II. Cet emploi permet de prolonger, avec un autre type de référent, l’aire de farci dans le sud de la France, en y ajoutant la Provence ; bien que non documenté à date
ancienne et quasiment sans tradition lexicographique, il est suspect de n’être pas
récent.
a « Il existait autrefois une coutume qui voulait que ce soit le maître de la maison qui
découpe le farci en tranches, et en fasse la distribution au reste de la famille.
Ce geste était significatif d’autorité maritale […]. C’est pour cette raison que de
nos jours, lorsqu’un mari débonnaire est mené dur par sa femme, vous entendez dire
ironiquement par les gens du pays : “Qu’ey pas éou qué copo lou farchi !” [en note : ce n’est pas lui qui coupe le farci] » (LaMazillePérigord 1929, 24).
◇◇ bibliographie. (I.1.) Fér 1787 ; VillaGasc 1802 ; BéronieTulle 1823, 109 s.v. forci « se dit abusivement de la farce, dont la vraie expression en patois, est Forceduro » (Béronie lutte sur deux fronts : contre fr. région. farci en faveur de farce, contre patois forsi en faveur de forceduro ; il est donc probable que forsi s’introduit dans le patois à partir du fr. région.) et 343 « du farci pour de la farce » ; JBLGironde 1823 ; ReynierMars 1829-1878 ; GabrielliProv 1836 ; SievracToulouse
1836, 183 ; AnonymeToulouse 1875 ; ChambonVayssier 1879 ; PépinGasc 1895 farcit ; Paul Lescale, Recherches et observations sur le patois du Quercy (dialecte de Cahors et environs), Cahors, A. Bergon, 1923, dans la métalangue s.v. far, glosé « farci, hâchis [sic] » et dimin. glosé « farci cuit dans une feuille de chou » ; MussetAunSaint 1932 farcit, farci ; LarGastr 1938 ; SéguyToulouse 1950 ; PierdonPérigord 1971 ; RézeauOuest 1984 et
1990 ; BoisgontierAquit 1991 ; BoisgontierMidiPyr 1992 « régionalisme d’usage général dans le Sud-Ouest » ; CampsLanguedOr 1991 ; PénardCharentes 1993 ; MoreuxRToulouse 2000 ; SuireBordeaux
2000 ; aj. à FEW 3, 414b, farcire.– (I.2.) GonthiéBordeaux 1979 ; BoisgontierAquit 1991 « locution […] courante dans tout le Sud-Ouest » ; PénardCharentes 1993, 114 ; MoreuxRToulouse 2000 ; SuireBordeaux 2000 ; aj. à FEW,
loc. cit. – (II) RoubaudMars 1998, 77 ; aj. à FEW, loc. cit.
△△ enquêtes.
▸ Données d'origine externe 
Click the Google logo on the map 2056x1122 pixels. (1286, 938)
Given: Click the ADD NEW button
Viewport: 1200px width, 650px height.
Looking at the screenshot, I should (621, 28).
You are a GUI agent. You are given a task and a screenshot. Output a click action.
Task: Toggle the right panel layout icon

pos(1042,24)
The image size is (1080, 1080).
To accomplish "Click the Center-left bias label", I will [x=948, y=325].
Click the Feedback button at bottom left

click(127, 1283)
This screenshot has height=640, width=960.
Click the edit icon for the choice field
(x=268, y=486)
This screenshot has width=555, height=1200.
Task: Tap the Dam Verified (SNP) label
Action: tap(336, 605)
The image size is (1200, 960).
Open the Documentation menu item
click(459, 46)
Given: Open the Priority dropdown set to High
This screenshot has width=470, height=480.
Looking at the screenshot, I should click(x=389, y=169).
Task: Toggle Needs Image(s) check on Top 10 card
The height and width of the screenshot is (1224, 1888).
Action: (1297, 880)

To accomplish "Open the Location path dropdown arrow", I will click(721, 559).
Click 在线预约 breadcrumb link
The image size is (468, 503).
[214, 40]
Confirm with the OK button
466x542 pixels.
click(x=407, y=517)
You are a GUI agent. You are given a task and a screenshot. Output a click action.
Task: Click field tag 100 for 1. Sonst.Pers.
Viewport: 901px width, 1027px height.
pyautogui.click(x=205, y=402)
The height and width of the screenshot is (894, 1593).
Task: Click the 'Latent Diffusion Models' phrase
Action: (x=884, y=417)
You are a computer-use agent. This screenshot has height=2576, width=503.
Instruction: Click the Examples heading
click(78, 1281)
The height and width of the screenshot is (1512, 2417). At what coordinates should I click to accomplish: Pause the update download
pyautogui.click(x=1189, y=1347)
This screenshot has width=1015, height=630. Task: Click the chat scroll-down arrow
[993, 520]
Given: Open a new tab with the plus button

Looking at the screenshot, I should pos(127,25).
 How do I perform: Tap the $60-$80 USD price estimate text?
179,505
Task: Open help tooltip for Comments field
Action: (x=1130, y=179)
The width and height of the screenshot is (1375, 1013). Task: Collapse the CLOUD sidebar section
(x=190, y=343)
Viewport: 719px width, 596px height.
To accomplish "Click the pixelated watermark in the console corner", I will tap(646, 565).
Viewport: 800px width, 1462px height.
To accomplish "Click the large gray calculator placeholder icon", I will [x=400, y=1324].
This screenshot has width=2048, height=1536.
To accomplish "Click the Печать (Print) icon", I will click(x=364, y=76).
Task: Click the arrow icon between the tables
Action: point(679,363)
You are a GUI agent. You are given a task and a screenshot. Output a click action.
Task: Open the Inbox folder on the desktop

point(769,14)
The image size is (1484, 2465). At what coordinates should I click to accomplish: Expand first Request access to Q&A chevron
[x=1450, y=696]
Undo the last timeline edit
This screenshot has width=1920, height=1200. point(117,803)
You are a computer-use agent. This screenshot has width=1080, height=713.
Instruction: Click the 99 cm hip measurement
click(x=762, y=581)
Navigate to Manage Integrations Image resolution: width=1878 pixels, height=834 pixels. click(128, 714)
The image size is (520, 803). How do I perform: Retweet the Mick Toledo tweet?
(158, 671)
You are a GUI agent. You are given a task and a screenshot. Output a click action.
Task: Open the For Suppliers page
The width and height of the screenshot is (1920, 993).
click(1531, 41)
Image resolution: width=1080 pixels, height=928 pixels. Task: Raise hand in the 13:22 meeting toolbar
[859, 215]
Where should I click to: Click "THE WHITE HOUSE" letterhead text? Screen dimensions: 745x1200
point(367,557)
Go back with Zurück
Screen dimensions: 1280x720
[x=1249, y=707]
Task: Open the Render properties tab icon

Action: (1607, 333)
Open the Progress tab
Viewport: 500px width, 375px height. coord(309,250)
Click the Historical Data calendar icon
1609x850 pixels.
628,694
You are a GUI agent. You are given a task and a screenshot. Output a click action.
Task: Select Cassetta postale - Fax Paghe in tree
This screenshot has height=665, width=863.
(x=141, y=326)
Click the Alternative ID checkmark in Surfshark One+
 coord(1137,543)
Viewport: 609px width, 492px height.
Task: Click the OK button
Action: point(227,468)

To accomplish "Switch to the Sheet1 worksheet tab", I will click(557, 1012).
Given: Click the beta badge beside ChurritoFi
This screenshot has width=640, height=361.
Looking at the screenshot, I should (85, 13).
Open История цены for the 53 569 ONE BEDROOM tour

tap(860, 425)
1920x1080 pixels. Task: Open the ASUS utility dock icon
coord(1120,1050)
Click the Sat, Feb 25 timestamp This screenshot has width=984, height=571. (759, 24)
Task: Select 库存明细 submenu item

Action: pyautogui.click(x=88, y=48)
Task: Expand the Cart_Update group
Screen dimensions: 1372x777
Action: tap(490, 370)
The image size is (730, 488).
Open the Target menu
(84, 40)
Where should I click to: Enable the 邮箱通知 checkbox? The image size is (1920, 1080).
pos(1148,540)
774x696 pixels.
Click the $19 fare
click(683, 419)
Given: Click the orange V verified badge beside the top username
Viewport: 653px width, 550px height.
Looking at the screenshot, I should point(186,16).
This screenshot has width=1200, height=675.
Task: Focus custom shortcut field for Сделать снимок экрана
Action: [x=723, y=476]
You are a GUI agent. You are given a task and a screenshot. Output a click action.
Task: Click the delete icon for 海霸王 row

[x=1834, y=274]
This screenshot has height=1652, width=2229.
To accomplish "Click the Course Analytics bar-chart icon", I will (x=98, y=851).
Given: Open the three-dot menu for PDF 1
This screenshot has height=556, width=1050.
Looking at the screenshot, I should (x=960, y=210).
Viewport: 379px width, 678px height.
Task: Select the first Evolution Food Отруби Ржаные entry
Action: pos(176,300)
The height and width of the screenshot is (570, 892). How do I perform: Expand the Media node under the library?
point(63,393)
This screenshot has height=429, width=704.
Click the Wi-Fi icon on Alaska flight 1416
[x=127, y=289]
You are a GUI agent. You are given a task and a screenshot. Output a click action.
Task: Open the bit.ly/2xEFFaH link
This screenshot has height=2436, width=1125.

EnqDRF 1994-96. Taux de reconnaissance : (I.1) Charente, Deux-Sèvres, Vendée, Vienne, 100 % ; Charente-Maritime, 50 % ; Ariège,
Aveyron, Haute-Garonne, Lot, Tarn, Tarn-et-Garonne, 20 sur 20 témoins ; Gers, Gironde,
Landes, Lot-et-Garonne, Pyrénées-Atlantiques, Hautes-Pyrénées, 20 sur 23 témoins.